Sebern’s Response to “Imaging Study Maps Brain Activity in Borderline Personality Disorder”

 

Imaging Study Maps Brain Activity in Borderline Personality Disorder

A colleague of mine asked for my take on the above article and I wanted to share it with anyone who might be curious:

I don’t think that Borderline personality disorder is a discreet disorder and I doubt highly that there is a genetic brain fault. I think of BPD as Complex Affect Regulation Disorder. The complexity comes from the fact that these are people whose early life experiences were terrible enough to leave them with developmental brain deficits -overstimulated fear circuitry in the limbic brain and sparse attachment experiences- that compromise prefrontal control of the sub cortical brain, just as this study suggests.

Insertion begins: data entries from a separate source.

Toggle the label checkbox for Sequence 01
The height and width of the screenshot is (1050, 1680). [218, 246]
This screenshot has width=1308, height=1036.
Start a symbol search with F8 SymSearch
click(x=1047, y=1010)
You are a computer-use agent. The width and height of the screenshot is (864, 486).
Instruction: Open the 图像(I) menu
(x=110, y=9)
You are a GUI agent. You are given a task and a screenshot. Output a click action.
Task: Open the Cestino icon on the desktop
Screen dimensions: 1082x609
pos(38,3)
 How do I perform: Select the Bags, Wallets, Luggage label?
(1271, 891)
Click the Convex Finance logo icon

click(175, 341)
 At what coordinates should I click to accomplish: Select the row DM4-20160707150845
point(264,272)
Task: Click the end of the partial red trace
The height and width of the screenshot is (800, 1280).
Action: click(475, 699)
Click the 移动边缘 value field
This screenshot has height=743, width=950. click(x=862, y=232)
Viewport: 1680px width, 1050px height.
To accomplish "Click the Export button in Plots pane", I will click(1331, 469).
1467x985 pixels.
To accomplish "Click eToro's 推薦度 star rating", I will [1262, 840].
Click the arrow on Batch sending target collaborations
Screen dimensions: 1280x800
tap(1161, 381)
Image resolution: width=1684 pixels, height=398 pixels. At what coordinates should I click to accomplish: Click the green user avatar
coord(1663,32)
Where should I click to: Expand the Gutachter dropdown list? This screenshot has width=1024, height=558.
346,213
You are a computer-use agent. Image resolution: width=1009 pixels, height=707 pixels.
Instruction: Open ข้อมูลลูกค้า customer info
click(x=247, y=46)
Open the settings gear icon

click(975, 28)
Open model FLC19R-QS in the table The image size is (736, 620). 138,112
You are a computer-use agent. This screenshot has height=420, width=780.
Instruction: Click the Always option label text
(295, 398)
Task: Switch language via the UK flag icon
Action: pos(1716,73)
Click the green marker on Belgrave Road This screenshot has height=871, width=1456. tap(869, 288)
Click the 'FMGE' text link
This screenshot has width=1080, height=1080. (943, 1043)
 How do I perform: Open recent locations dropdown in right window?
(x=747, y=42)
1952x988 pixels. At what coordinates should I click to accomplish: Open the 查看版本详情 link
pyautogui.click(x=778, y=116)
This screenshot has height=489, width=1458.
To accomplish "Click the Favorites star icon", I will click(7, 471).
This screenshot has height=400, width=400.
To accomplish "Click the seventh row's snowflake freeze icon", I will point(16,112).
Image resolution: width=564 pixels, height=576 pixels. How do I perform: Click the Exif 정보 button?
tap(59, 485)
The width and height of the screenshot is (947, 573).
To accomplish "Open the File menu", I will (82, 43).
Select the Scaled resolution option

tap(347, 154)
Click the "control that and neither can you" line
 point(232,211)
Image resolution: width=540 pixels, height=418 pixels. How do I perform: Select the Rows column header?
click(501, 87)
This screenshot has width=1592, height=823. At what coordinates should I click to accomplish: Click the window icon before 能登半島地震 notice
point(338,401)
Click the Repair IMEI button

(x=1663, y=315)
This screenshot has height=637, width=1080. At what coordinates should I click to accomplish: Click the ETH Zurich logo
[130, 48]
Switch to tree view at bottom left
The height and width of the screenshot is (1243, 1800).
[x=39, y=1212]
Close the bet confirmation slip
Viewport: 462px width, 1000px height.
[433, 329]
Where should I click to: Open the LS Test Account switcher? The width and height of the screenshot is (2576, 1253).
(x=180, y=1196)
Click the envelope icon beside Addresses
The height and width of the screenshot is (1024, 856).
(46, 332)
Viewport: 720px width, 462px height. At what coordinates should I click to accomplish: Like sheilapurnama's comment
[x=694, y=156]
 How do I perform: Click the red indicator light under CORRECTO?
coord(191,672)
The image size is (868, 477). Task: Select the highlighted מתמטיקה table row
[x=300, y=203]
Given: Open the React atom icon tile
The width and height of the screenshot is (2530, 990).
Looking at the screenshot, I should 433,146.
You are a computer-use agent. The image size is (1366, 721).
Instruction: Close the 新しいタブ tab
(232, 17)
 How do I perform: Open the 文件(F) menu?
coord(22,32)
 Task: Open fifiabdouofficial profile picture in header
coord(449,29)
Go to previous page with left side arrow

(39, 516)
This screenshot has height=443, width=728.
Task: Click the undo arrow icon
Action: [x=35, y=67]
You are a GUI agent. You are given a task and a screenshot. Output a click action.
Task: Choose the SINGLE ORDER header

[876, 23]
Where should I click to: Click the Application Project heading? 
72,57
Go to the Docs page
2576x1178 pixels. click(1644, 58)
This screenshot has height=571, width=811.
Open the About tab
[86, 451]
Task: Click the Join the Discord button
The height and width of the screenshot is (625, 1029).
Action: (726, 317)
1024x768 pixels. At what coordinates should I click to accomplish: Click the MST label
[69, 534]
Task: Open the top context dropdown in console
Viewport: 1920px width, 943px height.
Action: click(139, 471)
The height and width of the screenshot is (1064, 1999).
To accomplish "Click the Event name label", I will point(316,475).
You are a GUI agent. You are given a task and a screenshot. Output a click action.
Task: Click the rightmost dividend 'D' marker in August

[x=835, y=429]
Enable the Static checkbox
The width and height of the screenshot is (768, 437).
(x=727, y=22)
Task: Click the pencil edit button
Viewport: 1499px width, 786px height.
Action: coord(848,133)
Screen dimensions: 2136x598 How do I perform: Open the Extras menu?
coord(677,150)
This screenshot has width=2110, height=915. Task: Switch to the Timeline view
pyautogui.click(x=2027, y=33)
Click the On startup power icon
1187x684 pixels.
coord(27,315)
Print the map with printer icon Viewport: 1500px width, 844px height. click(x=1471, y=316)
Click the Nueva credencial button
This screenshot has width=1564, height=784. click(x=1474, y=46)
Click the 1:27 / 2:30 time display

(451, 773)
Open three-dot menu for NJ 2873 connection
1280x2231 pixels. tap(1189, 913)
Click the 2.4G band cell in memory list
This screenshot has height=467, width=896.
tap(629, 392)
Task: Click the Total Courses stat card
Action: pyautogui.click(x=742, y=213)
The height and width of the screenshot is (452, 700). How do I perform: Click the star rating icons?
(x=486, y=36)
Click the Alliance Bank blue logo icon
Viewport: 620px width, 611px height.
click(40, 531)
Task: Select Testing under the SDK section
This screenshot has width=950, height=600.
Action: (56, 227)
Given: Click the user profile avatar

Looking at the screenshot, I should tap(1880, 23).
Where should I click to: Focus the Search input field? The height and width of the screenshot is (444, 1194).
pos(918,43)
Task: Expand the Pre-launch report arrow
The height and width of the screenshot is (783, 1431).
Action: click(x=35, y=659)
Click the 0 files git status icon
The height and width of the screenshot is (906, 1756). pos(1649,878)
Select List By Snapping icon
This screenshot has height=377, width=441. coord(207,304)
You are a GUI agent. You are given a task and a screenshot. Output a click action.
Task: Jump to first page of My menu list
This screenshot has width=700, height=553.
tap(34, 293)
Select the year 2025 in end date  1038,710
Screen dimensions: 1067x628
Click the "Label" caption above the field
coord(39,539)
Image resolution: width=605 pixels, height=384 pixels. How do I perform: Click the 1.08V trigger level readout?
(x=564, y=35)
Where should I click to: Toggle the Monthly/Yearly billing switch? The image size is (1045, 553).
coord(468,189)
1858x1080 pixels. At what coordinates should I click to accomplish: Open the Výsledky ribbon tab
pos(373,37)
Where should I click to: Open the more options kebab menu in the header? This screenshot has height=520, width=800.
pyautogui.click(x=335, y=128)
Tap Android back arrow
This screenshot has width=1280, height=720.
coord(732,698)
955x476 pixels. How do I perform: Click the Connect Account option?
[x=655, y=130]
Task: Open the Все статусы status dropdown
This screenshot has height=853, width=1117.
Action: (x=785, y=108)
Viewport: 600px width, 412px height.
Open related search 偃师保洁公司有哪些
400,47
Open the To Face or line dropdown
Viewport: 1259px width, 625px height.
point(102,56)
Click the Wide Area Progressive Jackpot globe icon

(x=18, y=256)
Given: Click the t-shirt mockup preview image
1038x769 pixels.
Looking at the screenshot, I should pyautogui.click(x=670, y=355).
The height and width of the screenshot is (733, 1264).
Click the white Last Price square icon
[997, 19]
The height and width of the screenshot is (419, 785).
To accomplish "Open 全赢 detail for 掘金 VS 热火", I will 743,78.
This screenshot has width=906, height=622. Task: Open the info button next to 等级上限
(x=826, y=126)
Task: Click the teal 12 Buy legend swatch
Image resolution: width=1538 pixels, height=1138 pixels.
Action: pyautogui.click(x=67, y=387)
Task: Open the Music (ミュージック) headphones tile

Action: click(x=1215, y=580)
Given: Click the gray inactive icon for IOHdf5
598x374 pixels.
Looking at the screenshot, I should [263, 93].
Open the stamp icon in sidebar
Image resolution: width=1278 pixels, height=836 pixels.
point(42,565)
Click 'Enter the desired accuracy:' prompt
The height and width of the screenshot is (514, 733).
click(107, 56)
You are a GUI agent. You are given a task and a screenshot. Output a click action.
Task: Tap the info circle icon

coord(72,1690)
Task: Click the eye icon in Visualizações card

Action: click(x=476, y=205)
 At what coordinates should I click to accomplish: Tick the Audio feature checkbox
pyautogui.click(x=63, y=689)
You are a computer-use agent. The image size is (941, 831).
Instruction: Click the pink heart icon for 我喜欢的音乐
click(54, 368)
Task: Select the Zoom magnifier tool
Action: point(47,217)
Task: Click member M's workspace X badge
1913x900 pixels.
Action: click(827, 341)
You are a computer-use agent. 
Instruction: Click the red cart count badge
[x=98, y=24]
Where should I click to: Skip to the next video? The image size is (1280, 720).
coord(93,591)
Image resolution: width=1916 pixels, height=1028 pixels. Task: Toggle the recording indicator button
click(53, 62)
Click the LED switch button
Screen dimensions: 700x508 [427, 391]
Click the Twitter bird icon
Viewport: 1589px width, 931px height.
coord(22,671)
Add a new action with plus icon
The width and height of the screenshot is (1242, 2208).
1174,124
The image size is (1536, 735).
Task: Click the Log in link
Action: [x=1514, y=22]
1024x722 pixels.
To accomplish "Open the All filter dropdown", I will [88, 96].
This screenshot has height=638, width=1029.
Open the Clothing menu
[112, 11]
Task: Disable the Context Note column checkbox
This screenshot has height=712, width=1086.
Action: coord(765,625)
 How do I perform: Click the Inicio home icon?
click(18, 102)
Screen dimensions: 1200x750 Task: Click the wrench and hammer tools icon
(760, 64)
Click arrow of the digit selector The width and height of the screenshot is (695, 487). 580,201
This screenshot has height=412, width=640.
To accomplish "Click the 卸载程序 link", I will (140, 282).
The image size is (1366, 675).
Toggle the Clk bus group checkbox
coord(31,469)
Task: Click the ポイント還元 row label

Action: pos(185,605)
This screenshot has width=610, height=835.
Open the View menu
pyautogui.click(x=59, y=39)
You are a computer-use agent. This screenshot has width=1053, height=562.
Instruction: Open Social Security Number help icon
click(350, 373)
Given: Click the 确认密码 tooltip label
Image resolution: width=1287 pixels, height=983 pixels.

This conspires to make it very difficult to shut down wild limbic firing leading to ambient and acute fear, rage and anger and shame ( self-hate) and all the cognitive and behavioral distortions that arise under these circumstances. They don’t just feel these things, which is bad enough.  They are overcome by these emotions to such an extent that they become them. They are what they feel. They have no separate identity. If you look at the Lanius slide in my book (C.4) you will see another brain representation of this reality. She took fMRI scans of people with no history of developmental trauma and scans of those with serious early trauma and neglect. It will make you weep. There is robust blood flow in the self-system or the default mode network in those with no history. There is hardly any activation of this self network in those with severe developmental trauma.

I think this study is documenting the fact of brain disorganization in BPD nicely. But of course it would have to be there. Another study that I cited in the book found epileptiform activity in a high percentage of people stigmatized with this dubious but all too popular diagnosis.